The failed merger and similar clawback clause between Kroger and Albertsons is currently destroying a significant part of the supply chain for food in the Pacific Northwest. Grocery stores that have been open for 50-75 years - stores where whole neighborhoods and towns were built around - are closing forever, leaving those areas as food deserts.
Either way, this entertainment merger is going to get ugly. Consumers are absolutely going to get harmed either way with that clawback clause.
I don't understand how that kind of clause can be legal. Its existence puts anti-trust enforcement in a catch-22, either they allow the merger, which reduces competition, or they reject it, and the acquiree is decimated, also reducing competition.
> I don't understand how that kind of clause can be legal.
Arguably they promote a chilling effect around acquisitions, which does help competition: "don't try to buy something unless you're prepared to deal with a possible fallout" should result in fewer attempts at consolidating dominant positions.
I'd almost be tempted to posit that such a clause should become mandatory for deals over a certain threshold (e.g. $1bn), with amounts determined according to certain parameters.
Best you can get is Aliens vs Predator vs Terminator comic book (if you are 10 years old you can like it, it is betterr than most AvP stuff but that is a low hanging bar)
I mean the franchise didnt get anything top tier apart from Aliens labirynth and the vP 2 game from.. 2001?

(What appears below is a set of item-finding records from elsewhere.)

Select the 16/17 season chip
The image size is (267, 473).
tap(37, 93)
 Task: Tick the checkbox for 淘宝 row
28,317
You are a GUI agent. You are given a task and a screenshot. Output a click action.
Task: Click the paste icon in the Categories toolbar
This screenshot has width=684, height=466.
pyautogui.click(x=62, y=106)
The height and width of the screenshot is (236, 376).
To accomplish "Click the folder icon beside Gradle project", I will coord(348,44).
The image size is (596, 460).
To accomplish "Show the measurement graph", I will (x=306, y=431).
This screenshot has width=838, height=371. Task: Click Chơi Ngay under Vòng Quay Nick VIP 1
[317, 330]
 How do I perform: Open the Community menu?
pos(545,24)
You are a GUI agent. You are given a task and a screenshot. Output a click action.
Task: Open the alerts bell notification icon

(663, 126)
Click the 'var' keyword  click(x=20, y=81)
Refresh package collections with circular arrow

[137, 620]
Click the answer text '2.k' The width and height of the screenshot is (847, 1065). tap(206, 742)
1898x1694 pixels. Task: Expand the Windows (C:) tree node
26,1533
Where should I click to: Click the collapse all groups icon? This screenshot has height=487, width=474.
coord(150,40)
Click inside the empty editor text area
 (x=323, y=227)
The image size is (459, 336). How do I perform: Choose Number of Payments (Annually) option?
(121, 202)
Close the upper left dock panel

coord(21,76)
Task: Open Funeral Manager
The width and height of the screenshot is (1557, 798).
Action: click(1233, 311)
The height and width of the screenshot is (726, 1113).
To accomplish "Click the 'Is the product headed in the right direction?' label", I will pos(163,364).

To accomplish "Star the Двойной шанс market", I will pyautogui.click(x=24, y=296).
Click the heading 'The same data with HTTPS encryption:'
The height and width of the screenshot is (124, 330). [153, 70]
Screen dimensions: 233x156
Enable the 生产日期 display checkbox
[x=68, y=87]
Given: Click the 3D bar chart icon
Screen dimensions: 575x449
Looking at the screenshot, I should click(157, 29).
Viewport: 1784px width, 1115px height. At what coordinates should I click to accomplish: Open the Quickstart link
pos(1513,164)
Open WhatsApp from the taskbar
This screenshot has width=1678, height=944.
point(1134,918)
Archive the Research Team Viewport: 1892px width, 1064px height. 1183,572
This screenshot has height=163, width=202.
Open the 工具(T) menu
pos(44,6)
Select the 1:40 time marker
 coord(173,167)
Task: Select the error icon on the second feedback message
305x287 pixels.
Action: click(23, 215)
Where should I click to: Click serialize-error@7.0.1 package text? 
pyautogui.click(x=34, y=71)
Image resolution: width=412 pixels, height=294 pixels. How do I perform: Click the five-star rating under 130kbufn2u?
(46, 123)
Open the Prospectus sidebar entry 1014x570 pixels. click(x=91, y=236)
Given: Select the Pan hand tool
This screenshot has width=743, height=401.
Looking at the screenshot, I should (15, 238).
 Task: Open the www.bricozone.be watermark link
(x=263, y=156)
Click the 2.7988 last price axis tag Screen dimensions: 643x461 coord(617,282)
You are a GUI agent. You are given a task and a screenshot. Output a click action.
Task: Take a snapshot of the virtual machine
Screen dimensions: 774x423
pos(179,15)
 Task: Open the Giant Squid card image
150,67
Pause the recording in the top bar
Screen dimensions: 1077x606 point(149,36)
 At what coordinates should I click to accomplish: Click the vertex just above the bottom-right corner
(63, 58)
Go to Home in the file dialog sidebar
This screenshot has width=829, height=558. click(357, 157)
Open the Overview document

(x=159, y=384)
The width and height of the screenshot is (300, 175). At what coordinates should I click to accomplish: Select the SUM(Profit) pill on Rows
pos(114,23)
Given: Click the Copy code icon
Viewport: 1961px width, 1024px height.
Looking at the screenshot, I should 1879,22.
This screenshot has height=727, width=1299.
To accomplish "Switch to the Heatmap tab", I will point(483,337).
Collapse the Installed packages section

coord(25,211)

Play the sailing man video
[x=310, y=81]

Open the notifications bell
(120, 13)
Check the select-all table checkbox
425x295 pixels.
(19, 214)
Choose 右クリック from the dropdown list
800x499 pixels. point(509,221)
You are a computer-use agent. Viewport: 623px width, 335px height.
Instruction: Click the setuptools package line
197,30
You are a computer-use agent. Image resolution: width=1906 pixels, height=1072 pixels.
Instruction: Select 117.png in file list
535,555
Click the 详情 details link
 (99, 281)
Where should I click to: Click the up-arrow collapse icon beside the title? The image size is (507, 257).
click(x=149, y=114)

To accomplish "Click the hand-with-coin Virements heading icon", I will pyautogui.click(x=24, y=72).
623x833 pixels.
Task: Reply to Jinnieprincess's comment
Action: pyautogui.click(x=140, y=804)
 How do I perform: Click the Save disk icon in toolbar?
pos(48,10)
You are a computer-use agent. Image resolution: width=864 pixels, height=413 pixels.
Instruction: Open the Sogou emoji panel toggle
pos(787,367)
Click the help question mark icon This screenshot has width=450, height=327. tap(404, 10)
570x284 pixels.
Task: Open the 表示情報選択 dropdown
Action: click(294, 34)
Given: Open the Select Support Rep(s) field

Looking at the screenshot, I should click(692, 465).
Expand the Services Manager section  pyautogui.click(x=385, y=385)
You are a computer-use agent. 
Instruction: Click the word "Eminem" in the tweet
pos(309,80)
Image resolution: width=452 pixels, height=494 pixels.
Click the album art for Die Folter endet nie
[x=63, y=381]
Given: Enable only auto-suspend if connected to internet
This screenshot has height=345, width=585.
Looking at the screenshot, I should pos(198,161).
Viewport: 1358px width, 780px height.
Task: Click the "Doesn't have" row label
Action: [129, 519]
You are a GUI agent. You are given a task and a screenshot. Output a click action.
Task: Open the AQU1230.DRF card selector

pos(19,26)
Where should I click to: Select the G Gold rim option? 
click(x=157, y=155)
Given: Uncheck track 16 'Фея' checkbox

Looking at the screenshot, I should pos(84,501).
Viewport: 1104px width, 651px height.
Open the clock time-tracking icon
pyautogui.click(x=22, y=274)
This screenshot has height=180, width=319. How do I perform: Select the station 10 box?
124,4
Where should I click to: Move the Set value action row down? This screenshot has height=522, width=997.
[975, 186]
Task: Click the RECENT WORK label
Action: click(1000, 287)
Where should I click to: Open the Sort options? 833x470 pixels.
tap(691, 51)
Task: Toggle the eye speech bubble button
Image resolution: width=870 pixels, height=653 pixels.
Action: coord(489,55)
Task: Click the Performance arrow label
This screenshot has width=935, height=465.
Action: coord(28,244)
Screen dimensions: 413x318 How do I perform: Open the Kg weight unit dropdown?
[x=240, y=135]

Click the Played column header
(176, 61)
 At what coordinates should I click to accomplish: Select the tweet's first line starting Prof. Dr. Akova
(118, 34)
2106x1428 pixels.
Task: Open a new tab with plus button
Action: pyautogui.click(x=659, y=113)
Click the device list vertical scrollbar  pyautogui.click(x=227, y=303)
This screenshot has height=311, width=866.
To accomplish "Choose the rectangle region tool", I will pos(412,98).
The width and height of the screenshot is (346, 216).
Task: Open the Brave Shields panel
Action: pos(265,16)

I’m not sure it’s a fair comparison, groceries that sell food on one hand and a brainwashing and propaganda delivery system (see History of criminal, industry/advertiser, FBI, CIA, Pentagon, and foreign nation direct ties to the industry) masquerading as “entertainment” on the other.
You don’t have to be “harmed”, just do not pay them your money. Problem solved. If the prospect of not being “entertained” fills you with anxiety and frustration, maybe that’s something to reflect on.
That makes no logical sense. So if I give up my “entertainment” subscriptions because the execs need their bonuses and drive the prices up to compensate for the penalty, causing me to think about how to spend quality time with my family paying games, reading books, and doing activities; is equally harmful as if I can’t but groceries in my town because the grocery store was closed?
I live a couple blocks down from one that was open for 40+ years. I use Amazon now for my groceries. I was gonna use Safeway but their prices are high.
Except you need food to live and tv shows are an artificially scarce resource that's actually free to distribute in unlimited quantities, so the harm is very different.
I've watched and enjoyed Andor since, but yeah other than that zero star wars movies and TV shows since episode 8. I hear 9 was also hilariously bad, but I'll not ever bother seeing it.
Seems like a bad example. The problem with Episode 8 was not lack of creativity. Episode 7 was a complete retread of "A New Hope" and a bigger offender. At least blue Jedi milk is new.
Episode 8 was a retread of Empire Strikes Back (ships chase through empty space while the main character trains with the old master on a wild planet). It seemed subversive just because ESB was subversive relative to ANH.
Episode 8 was subversive because it had self aware moments "trolling" the audience throughout like Luke mocking the idea Rey (and the audience) thought he would pick up a lightsaber again.
It also has weird "subversive" dialogue about sacrifice being bad that doesn't really fit what's happening in the movie itself where sacrifice of two characters saves the day. Which is "subversive" in the sense that a movie with dialogue saying "this is a shitty movie plot" is subversive.
It also rips off the ending of Return of the Jedi by killing the main bad guy so is "subversive" in that it trolls whoever was stuck making episode 9 without a functional villain.
Maybe 3rd. Jedi is gorgeous but the script for everything past Jabba’s Palace is a mess. Doesn’t know what to do with all its characters, feels the need to have them all around anyway.
If 8 had followed through on its narrative promises, it would have had a chance. But unfortunately, much like a modern LLM that exceeds its context window, it lost its way in the final act.
As for sequels, we are at a weird time in history. Due maybe in part just how prevalent media is and how easy (relatively) it is to create, we've been super-saturated in "like X but with Y" stories. We have dedicated websites mapping tropes. It's hard to come up with anything that hasn't been done a few million times. AI will probably accelerate that, and I can't say I know what comes next.
You will still have Amazon, Apple, Paramount, Disney, and NetMax spending billions each on content and streaming and Sony being the mercenary creating content for the highest bidder.
WB under Discovery was already becoming an also ran and more financial engineering than a real company.
Either way, this entertainment merger is going to get ugly. Consumers are absolutely going to get harmed either way with that clawback clause.